Adelaide’s Josh Jenkins believes it is important for people to know that personal abuse can negatively impact more than the player in question.
Jenkins was so intent on protecting his wife Hannah and daughter Lottie when he turned out for the Crows against Port Adelaide in the SANFL last weekend, that he asked them to stay home.
The Crows forward is acutely aware of how abuse towards individuals can affect their mental health.
“On the weekend, I told Hannah and Lottie to stay home,” Jenkins said on SEN SA Breakfast.
“Because at SANFL (level), the abuse that gets hurled around – and I’m not condemning people that do it – but it’s uncomfortable for them to have to sit there and go through that.
“If I was at Hannah’s netball, I’d be wanting to start a fight if those same things were said.

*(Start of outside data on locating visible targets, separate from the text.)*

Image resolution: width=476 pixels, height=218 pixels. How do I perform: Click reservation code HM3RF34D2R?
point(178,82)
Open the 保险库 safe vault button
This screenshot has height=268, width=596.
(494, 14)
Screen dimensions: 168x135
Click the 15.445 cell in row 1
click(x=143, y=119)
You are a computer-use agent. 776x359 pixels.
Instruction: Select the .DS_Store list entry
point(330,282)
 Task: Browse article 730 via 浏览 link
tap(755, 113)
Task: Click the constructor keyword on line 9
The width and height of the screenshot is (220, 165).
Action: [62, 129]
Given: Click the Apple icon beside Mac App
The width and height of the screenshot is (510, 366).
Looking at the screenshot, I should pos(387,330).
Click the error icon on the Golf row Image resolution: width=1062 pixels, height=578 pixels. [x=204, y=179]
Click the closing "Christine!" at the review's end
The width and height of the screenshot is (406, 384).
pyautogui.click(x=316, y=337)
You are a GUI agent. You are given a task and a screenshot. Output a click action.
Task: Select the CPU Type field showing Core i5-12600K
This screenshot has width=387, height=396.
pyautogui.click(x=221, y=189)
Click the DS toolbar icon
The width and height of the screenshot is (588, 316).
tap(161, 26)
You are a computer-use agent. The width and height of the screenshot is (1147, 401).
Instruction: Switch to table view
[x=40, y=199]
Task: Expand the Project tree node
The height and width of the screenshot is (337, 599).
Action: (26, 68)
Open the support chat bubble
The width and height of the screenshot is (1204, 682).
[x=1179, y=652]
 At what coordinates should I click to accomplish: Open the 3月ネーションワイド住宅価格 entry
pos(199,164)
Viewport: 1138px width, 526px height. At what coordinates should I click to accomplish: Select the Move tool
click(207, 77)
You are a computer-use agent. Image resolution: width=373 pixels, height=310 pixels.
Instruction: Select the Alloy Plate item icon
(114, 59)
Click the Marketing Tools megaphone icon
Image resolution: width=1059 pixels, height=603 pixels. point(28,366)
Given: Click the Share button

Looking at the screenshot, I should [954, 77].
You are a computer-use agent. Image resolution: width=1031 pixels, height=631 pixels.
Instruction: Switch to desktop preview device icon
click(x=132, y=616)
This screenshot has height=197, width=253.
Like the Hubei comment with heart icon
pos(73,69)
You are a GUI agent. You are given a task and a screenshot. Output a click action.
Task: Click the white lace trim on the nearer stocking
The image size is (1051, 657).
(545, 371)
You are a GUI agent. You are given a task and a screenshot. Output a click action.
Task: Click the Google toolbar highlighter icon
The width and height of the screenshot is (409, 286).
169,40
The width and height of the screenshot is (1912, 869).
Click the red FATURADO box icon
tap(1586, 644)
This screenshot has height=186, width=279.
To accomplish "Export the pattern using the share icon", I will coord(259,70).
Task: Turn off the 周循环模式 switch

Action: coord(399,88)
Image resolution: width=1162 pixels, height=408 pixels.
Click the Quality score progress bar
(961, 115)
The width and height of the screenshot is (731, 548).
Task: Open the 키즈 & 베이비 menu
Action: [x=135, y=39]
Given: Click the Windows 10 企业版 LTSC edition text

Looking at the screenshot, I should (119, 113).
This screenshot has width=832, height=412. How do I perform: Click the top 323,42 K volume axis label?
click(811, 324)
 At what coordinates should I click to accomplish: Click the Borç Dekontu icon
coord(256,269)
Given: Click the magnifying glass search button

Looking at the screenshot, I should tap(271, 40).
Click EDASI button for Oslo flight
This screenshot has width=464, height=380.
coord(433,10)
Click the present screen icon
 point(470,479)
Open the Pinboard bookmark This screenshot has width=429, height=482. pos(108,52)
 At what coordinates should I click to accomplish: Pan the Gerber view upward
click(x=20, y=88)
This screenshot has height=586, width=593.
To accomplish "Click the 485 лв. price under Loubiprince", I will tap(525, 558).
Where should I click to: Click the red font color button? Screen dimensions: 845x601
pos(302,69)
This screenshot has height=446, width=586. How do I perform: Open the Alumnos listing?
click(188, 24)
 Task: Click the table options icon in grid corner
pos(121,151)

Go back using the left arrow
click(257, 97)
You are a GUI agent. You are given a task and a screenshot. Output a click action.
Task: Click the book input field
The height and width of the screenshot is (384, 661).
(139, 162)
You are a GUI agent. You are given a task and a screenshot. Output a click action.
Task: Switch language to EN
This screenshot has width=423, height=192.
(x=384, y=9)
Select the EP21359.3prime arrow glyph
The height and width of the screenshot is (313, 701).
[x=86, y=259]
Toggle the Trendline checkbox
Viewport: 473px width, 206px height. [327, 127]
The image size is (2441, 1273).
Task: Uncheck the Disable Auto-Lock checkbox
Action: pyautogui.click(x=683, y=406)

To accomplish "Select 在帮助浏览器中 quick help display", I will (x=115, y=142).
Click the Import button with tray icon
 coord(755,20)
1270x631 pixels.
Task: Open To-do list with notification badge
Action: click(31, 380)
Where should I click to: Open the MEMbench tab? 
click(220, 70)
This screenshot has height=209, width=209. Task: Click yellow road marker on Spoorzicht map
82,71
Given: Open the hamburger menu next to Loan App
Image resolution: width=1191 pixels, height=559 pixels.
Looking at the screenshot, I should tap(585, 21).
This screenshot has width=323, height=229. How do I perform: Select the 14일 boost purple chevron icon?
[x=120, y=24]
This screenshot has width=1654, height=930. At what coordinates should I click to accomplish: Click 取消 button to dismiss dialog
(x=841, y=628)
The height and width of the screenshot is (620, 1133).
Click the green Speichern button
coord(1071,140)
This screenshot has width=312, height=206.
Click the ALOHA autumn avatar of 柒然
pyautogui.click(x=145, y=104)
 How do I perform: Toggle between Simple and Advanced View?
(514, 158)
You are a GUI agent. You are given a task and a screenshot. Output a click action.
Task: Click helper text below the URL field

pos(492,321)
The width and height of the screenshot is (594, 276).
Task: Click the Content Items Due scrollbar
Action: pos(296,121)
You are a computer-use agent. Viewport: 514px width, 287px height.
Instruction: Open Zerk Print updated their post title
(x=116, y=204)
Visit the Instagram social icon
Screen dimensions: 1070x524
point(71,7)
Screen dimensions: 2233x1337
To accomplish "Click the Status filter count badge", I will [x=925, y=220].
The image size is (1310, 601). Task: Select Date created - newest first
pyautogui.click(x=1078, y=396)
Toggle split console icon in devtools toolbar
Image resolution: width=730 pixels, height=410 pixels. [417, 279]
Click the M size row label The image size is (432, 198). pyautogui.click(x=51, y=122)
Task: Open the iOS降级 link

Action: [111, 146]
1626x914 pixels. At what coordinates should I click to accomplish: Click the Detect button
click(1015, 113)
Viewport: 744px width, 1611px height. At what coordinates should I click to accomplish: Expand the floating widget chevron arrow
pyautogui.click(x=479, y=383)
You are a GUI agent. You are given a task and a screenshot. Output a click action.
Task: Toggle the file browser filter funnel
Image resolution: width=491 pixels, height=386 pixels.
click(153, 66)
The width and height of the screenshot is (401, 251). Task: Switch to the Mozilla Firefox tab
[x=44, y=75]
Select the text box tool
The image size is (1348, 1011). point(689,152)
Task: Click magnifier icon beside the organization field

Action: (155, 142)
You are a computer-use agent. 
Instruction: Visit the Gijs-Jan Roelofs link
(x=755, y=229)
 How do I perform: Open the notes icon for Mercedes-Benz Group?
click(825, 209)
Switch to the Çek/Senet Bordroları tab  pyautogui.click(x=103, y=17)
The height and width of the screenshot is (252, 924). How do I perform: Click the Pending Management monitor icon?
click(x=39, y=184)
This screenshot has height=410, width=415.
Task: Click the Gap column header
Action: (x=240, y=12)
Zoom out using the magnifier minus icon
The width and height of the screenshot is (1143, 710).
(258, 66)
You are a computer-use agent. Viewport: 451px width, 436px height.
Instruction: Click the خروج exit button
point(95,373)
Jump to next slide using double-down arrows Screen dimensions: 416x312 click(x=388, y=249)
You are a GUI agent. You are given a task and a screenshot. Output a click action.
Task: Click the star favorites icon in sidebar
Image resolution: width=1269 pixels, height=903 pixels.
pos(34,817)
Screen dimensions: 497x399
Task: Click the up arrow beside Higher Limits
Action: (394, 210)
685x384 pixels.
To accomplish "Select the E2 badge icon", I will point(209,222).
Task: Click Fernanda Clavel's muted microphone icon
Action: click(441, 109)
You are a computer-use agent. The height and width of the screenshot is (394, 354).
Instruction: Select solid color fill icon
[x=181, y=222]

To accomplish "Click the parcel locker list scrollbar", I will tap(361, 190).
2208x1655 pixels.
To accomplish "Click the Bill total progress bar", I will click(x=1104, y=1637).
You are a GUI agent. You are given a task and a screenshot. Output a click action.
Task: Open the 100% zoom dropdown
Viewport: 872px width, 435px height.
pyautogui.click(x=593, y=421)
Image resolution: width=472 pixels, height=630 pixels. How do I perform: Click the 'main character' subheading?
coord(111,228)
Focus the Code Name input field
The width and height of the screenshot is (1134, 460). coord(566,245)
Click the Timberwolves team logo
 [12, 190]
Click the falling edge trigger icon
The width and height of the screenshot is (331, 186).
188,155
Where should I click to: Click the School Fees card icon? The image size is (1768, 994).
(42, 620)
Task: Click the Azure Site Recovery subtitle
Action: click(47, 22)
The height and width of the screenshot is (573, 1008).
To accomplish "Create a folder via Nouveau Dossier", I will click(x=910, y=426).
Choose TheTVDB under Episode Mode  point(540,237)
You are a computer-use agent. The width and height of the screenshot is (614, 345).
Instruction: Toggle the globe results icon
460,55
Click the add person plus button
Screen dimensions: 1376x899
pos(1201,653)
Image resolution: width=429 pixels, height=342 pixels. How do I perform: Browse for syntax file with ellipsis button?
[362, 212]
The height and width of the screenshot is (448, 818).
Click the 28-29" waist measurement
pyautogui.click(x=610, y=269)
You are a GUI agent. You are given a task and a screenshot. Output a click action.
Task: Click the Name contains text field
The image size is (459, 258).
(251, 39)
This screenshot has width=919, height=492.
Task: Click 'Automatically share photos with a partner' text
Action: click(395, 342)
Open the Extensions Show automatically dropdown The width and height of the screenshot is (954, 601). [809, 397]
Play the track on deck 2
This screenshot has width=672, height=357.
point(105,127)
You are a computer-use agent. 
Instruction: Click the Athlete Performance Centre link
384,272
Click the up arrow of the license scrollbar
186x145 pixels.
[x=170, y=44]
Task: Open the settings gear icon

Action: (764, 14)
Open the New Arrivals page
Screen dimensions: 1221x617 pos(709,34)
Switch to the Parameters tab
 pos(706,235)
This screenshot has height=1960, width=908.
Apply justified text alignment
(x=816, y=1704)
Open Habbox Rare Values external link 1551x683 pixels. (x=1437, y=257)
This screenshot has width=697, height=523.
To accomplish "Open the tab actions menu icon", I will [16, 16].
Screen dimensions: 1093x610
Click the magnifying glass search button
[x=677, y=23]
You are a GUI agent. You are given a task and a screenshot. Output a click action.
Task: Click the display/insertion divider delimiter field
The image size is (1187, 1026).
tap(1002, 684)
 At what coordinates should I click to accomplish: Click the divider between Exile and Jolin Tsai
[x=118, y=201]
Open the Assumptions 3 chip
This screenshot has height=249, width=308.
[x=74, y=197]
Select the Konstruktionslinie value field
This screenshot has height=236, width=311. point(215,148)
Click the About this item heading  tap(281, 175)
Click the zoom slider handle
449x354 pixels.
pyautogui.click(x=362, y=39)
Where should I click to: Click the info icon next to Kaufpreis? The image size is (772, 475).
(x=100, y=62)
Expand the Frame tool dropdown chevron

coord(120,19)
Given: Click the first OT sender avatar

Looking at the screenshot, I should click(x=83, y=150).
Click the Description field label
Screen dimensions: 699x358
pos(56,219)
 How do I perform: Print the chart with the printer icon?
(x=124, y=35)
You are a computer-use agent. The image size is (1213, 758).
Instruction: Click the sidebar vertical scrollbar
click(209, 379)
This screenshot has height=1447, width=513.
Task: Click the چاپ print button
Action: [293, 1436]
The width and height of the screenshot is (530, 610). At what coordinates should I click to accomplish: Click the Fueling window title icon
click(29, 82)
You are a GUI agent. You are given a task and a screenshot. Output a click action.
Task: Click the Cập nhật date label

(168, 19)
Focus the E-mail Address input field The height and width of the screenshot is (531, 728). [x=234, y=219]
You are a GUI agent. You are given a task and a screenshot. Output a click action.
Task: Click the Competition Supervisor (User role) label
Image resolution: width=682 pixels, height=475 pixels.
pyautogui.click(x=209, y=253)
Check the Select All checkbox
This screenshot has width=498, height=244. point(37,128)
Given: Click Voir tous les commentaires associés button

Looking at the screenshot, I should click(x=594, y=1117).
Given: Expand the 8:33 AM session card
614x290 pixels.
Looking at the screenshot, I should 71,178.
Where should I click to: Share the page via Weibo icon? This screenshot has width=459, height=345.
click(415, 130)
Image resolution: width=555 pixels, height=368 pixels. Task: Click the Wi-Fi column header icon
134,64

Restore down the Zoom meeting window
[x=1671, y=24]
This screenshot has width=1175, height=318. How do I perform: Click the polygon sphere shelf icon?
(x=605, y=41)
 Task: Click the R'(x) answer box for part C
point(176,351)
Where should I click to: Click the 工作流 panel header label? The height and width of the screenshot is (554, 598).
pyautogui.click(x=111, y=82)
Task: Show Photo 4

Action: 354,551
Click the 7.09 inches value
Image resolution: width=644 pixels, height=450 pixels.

That’s how I’m trying to get to people to understand that it affects everyone.
“Mental health might affect the individual but the whole family gets affected.
“As I’ve said, this is not about AFL players or sport stars saying, ‘woe is me’. It’s everywhere.
“It’s purely about having the conversation and being confident enough.”
In a BBC series to support Mental Health Week in the UK, Prince William was joined by current and former footballers and coaches including Thierry Henry, Danny Rose, Jermaine Jenas and Gareth Southgate to speak about their experiences with mental health.
Jenkins says mental health does not discriminate and hopes more AFL players can have the courage to speak out if they are having a tough time.
“If Prince William and those European soccer stars are able to say something and speak about it, then there’s no one who shouldn’t be (able to),” he added.
When asked if the AFL is doing enough to support mental health, Jenkins referenced Western Bulldogs coach Luke Beveridge’s comments on Tom Boyd who has opted to retire at the age of 23.
“Its (the AFL) trying to do as much as it can,” Jenkins said further.
“It’s not the forbidden beast but it’s the big black beast in the background which everyone is afraid of and doesn’t fully understand.
“I heard Luke Beveridge say, ‘we knew that Tom was struggling but you just don’t know how much’.
“That’s why individuals just have to really have the confidence and the people around them who can speak up and help them.”